ON THIS DAY POLITICS

Death of Necmettin Erbakan

· 15 YEARS AGO

Necmettin Erbakan, the 23rd Prime Minister of Turkey who served from 1996 to 1997, died on February 27, 2011. He was a prominent political figure known for founding the Millî Görüş ideology and leading several Islamic parties, but was forced from office by the military and later banned from politics for violating secularism.

On a cold Sunday morning in Ankara, the heart of a man who had pumped ideological fervor through Turkish politics for over four decades finally stilled. Necmettin Erbakan, the 23rd prime minister of Turkey and the father of political Islam in the modern republic, died of heart failure at Güven Hospital on February 27, 2011, at 11:40 a.m. local time. He was 84. His passing closed a chapter that had seen the relentless rise, repeated suppression, and ultimate endurance of a movement that continues to shape Turkey’s identity.

The Making of a Maverick

Erbakan was born on October 29, 1926, in the Black Sea port of Sinop, into a family steeped in the Ottoman judiciary. His father, Mehmet Sabri, was a judge from the Kozanoğlu clan of Cilicia, and his mother, Kamer, was Circassian. A brilliant student, Erbakan attended the prestigious Istanbul High School before earning an engineering degree from Istanbul Technical University in 1948. His academic prowess took him to Germany, where he obtained a PhD in mechanical engineering from RWTH Aachen University and worked on tank engines for the German military at Deutz AG.

Upon returning to Turkey, he rose to become a professor at his alma mater and later entered industry. But his true calling lay in politics. In 1969, he was elected to parliament as an independent from Konya, soon coalescing a faction that blended pious conservatism with economic nationalism. Central to his worldview was membership in the İskenderpaşa community, a Naqshbandi Sufi order that would anchor his spiritual appeal.

The Architect of Political Islam in Turkey

Erbakan’s lasting contribution was the Millî Görüş (National Outlook) ideology. Rejecting both Westernizing secularism and Soviet-style socialism, it argued that Turkey could achieve true development only by embracing its Islamic heritage, fostering economic self-reliance, and leading the Muslim world. This vision spawned a succession of parties, each banned for violating the constitutional separation of religion and state, only to re-emerge under a new name.

* National Order Party (MNP) – founded in 1970, shut down after the 1971 military coup. * National Salvation Party (MSP) – formed in 1972, it served in a coalition during the 1974 Cyprus crisis and was closed after the 1980 coup. * Welfare Party (RP) – launched in 1983, it stunned Turkey by winning a plurality in the 1995 general election. * Virtue Party (FP) – established after RP’s ban in 1998, it was dissolved in 2001. * Felicity Party (SP) – founded in 2001, it became Erbakan’s final political vehicle.

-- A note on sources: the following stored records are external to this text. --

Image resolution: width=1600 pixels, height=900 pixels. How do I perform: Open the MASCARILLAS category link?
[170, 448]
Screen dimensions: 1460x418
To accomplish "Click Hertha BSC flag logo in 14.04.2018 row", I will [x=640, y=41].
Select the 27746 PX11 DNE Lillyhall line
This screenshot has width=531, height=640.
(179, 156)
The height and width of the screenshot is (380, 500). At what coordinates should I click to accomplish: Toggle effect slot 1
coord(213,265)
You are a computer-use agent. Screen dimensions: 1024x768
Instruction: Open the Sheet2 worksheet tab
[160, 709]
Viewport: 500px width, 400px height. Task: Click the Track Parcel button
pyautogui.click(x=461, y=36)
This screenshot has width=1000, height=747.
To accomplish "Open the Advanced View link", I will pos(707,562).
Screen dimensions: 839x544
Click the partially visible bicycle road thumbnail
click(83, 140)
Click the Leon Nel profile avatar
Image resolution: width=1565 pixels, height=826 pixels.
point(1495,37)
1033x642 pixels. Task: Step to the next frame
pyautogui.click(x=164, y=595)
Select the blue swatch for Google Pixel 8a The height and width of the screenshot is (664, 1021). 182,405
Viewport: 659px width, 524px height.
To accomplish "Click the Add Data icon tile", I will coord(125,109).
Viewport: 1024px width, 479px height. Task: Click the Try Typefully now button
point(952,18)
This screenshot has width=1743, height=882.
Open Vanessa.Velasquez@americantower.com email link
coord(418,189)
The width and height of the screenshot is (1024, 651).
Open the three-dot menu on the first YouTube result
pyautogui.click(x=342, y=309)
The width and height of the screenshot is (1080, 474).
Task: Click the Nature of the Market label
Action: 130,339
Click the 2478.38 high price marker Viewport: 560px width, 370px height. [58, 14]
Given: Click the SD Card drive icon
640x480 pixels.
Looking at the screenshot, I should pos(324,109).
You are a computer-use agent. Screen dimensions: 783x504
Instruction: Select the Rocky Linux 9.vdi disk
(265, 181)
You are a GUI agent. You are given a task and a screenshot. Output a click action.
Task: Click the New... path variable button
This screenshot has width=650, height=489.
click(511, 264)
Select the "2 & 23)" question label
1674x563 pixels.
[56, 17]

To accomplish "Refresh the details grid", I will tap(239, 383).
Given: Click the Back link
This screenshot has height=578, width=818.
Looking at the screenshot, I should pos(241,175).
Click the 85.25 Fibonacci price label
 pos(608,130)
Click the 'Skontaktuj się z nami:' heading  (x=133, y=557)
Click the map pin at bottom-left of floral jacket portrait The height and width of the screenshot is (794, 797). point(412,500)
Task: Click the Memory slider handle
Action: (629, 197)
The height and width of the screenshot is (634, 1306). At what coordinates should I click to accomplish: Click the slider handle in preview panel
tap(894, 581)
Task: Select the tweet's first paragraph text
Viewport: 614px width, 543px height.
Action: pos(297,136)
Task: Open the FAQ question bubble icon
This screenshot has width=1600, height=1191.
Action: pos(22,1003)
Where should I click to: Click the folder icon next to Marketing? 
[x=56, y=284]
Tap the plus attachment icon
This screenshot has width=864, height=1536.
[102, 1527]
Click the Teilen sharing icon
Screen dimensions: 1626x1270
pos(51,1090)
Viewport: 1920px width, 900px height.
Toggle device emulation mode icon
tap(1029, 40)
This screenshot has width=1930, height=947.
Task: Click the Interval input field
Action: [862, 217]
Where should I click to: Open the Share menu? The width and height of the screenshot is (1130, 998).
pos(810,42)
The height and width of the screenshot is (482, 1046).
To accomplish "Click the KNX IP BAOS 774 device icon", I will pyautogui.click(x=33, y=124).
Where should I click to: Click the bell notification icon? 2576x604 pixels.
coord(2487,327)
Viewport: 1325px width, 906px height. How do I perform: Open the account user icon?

Through these iterations, Erbakan cultivated a generation of leaders, including a young Recep Tayyip Erdoğan, who would later surpass his mentor in power and influence.

The 1996–1997 Premiership and Its Dramatic End

Erbakan’s turn as prime minister began in June 1996, heading a shaky coalition with Tansu Çiller’s secular True Path Party. His tenure, though brief, was a high-wire act that alarmed the military establishment. Domestically, he pushed for religious education reforms and allowed female civil servants to wear headscarves—gestures that secularists viewed as creeping Islamization. Internationally, he championed an Islamic common market, a unified Islamic currency (the dinar), and a defense alliance to rival NATO.

His foreign trips proved incendiary. During a 1996 visit to Libya, leader Muammar Gaddafi publicly berated him, claiming Turkey was under “imperialist occupation” and that Kurds deserved autonomy. Erbakan’s passive response drew fierce criticism at home. Meanwhile, the military’s “Western Working Group” compiled dossiers on Welfare Party activities, and on February 28, 1997, the National Security Council issued an ultimatum demanding the government curb religious activism. This “post-modern coup” forced Erbakan to resign that June.

The Constitutional Court swiftly outlawed the Welfare Party in 1998, banning Erbakan from politics for five years. He was later convicted in the “Lost Trillion Case” over misappropriated party funds and sentenced to prison, though he served house arrest due to age.

Final Years and Death

Undeterred, Erbakan continued mentoring Islamist politicians from behind the scenes. When his ban lapsed, he led the Felicity Party briefly in 2003–2004 and again from 2010. Yet age and illness took their toll. On the morning of February 27, 2011, his heart gave out in the capital.

His body was flown to Istanbul, the city that had long been the heartbeat of his movement. A crowd of tens of thousands gathered at the historic Fatih Mosque for a funeral prayer, then walked nearly four kilometers to Merkezefendi Cemetery. In accordance with his wishes, the burial was not a state affair, yet it drew the highest dignitaries, including President Abdullah Gül and Prime Minister Erdoğan. He was laid beside his wife, Nermin, who had died in 2005.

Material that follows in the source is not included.